Robot

Simple Web Scraper

Opens a web page and stores some content.

Robocorp

The example task opens a web page, scrapes the web page for intended values and stores those values into a file. The output will be stored in the "output" directory.

When run, the task will:

  • Open a real web browser
  • Navigate to "https://finance.yahoo.com/crypto"
  • Brush off the Accept these Cookies pop-out.
  • Detect if the targeted information is available - the Cryptocurrencies table
  • Collect the Top 10 cryptocurrencies
  • Pretty print them to the screen
  • Save the collected data to a CSV file

The Preparation

The conda.yaml file found in this project will contain the necessary python packages. You'll find appropriate explanations or links.

The robot.yaml file found in this project will contain meta information that will configure the execution of the necessary tasks.

The Main Task

The main robot file (tasks.py) contains the task: web_scraper_top_10_crypto your robot is going to complete when run. This is indicated by the @task decorator that is imported from the robocorp.tasks library.

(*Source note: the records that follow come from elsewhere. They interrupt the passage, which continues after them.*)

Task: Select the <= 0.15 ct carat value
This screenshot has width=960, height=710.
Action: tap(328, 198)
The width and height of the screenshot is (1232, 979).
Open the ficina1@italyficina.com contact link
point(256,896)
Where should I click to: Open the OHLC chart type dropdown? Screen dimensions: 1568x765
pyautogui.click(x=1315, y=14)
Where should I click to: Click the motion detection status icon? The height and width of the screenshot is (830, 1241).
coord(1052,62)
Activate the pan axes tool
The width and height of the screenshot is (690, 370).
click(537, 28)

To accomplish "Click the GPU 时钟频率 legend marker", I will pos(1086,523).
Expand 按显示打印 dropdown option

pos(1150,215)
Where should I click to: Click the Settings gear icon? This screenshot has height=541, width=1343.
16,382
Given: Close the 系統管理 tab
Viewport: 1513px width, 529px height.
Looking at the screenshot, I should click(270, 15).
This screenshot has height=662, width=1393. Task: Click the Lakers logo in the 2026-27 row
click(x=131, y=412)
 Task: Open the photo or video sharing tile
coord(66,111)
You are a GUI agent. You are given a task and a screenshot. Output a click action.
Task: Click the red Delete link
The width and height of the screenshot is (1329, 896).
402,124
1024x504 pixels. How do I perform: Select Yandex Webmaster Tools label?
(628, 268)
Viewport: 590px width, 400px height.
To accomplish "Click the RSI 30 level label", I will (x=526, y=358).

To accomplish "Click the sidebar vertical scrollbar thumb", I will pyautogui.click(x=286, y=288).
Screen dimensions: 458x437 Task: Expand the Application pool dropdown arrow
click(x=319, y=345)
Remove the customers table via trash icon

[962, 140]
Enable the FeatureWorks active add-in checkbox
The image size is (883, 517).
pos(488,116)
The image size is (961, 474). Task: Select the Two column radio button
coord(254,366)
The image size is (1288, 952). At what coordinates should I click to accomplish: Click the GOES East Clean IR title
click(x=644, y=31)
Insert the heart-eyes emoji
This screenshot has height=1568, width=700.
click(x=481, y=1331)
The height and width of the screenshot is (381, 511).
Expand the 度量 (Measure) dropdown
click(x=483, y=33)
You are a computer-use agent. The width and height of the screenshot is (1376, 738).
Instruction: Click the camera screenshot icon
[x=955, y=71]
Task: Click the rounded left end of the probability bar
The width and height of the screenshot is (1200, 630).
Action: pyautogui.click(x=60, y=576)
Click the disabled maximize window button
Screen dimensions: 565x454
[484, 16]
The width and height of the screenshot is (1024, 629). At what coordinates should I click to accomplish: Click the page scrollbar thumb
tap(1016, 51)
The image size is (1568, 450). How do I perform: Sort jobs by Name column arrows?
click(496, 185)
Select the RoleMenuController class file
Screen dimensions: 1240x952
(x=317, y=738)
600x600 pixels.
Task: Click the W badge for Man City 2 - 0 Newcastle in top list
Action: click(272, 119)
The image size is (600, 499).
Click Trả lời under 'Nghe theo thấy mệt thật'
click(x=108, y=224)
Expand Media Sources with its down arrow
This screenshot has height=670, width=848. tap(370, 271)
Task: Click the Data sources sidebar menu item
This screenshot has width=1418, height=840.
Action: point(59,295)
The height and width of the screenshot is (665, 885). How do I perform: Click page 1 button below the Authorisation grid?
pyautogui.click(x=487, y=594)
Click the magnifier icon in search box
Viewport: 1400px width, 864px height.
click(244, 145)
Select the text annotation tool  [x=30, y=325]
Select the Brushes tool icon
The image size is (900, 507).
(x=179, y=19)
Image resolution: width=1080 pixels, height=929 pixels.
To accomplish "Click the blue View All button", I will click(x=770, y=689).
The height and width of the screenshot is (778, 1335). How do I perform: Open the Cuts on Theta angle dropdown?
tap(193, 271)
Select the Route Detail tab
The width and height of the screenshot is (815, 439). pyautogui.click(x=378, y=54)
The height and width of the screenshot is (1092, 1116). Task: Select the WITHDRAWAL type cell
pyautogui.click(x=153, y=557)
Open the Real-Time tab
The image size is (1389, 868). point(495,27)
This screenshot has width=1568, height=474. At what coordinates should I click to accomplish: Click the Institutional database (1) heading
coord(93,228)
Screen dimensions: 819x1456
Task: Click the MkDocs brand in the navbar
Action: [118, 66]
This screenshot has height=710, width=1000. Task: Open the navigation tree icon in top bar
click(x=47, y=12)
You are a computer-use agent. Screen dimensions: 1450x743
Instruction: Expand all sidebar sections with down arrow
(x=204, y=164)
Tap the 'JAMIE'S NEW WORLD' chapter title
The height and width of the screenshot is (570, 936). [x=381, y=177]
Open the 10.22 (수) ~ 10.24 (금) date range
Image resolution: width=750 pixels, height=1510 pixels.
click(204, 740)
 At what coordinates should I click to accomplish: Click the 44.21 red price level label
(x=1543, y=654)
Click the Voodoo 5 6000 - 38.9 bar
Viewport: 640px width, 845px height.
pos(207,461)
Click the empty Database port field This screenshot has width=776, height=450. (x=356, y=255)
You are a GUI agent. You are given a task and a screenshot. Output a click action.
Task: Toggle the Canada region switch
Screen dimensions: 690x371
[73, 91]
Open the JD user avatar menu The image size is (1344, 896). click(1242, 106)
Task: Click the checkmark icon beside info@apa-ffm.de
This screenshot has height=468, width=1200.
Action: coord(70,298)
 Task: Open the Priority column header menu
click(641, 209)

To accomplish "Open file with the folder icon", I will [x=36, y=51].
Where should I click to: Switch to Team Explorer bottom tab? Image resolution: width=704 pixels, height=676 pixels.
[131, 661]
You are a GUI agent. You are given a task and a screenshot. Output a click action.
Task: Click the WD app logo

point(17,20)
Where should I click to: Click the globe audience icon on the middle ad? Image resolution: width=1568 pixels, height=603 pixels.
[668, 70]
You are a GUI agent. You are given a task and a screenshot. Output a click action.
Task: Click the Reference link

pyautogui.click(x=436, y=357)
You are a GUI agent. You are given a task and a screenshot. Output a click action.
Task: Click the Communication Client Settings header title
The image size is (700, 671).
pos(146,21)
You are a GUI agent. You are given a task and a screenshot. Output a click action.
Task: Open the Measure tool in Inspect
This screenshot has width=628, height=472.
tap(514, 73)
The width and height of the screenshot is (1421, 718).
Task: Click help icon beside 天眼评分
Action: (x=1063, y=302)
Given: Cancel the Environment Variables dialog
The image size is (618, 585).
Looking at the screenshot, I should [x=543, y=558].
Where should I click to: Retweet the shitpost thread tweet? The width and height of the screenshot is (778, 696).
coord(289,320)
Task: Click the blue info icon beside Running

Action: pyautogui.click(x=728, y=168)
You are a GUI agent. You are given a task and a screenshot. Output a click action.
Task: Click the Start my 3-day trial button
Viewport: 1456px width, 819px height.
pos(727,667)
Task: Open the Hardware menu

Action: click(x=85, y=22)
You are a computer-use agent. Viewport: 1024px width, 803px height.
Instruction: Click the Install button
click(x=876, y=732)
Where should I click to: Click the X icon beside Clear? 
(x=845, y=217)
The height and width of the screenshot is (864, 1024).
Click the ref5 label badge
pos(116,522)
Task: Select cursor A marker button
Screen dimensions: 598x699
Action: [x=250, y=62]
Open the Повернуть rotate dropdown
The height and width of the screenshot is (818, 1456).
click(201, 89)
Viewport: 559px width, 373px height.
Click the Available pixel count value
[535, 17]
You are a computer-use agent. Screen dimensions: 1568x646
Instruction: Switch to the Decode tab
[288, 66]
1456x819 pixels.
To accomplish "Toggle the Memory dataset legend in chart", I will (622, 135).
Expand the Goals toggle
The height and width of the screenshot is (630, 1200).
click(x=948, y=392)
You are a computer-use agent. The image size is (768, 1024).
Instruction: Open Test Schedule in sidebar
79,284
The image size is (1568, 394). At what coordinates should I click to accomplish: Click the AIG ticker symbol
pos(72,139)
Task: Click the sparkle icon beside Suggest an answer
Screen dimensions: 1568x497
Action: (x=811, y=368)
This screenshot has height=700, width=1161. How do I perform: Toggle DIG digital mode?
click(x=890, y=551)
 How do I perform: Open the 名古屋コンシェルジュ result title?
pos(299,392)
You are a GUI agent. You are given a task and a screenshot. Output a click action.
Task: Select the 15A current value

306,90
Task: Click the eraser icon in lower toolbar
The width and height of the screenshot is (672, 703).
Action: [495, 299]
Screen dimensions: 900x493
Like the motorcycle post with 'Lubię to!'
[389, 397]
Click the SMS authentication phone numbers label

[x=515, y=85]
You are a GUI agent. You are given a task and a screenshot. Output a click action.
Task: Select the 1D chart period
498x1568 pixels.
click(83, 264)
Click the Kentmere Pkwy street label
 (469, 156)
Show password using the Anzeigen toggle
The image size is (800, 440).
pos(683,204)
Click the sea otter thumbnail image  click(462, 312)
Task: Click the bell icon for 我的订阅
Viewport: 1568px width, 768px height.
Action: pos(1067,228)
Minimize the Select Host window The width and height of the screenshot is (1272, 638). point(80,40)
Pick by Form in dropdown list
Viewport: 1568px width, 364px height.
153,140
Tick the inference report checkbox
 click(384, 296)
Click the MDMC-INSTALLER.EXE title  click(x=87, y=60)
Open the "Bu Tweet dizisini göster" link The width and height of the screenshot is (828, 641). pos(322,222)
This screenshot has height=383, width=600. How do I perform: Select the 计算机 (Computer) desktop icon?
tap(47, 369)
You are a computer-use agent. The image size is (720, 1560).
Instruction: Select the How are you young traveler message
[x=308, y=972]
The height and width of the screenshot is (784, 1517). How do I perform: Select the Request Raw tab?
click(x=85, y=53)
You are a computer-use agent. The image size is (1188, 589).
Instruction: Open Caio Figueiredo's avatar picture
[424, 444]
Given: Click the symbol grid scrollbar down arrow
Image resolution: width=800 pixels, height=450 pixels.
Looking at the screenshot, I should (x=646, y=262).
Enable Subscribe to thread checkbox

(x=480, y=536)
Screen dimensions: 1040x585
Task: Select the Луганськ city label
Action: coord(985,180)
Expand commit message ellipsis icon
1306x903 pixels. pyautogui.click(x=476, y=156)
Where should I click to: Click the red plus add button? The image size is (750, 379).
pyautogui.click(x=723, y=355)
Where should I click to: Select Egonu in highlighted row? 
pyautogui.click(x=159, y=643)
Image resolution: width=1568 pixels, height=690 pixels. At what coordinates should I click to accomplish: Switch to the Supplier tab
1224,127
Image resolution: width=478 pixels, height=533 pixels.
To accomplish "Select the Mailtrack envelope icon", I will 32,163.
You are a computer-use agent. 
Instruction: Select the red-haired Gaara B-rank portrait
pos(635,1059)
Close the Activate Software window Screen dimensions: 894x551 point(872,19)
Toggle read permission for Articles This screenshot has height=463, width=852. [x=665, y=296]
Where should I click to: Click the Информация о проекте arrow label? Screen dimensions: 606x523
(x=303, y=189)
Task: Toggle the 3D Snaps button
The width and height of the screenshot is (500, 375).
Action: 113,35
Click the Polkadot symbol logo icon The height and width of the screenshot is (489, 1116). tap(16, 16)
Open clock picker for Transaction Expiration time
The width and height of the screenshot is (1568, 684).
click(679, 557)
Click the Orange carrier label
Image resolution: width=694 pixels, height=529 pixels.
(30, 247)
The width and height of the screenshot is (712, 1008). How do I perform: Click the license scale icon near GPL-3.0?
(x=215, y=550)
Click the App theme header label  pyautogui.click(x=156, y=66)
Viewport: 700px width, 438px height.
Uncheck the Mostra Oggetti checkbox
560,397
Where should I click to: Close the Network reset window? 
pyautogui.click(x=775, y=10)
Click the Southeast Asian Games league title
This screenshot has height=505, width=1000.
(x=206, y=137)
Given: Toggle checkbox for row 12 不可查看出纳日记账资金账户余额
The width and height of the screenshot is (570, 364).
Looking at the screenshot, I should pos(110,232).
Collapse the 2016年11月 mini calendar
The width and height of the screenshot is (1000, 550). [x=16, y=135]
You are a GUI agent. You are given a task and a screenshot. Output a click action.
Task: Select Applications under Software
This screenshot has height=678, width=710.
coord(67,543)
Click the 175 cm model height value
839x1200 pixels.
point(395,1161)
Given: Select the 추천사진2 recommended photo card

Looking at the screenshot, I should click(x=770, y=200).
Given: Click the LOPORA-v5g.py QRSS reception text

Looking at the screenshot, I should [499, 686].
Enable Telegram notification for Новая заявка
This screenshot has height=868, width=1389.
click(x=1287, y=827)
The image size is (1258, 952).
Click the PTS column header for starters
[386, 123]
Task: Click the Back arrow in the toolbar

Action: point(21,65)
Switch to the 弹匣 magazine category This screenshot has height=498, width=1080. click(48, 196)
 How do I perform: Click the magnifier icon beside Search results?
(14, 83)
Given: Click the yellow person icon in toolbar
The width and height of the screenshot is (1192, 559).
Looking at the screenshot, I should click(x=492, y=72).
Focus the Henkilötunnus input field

The Python script doesn't need anything else to be executed with the robocorp library & CLI facilitators. You can easily execute the @task using the Robocorp Code VSCode Extension

Find comments and helpful insights in the code itself.

Note on creating locators: Simply put, a locator is an object constructed after a selector is executed. The selector value is usually pretty difficult to construct. As such, you can use the Robocorp Web Inspector from the Robocorp Code VSCode Extension to build valid selectors with ease.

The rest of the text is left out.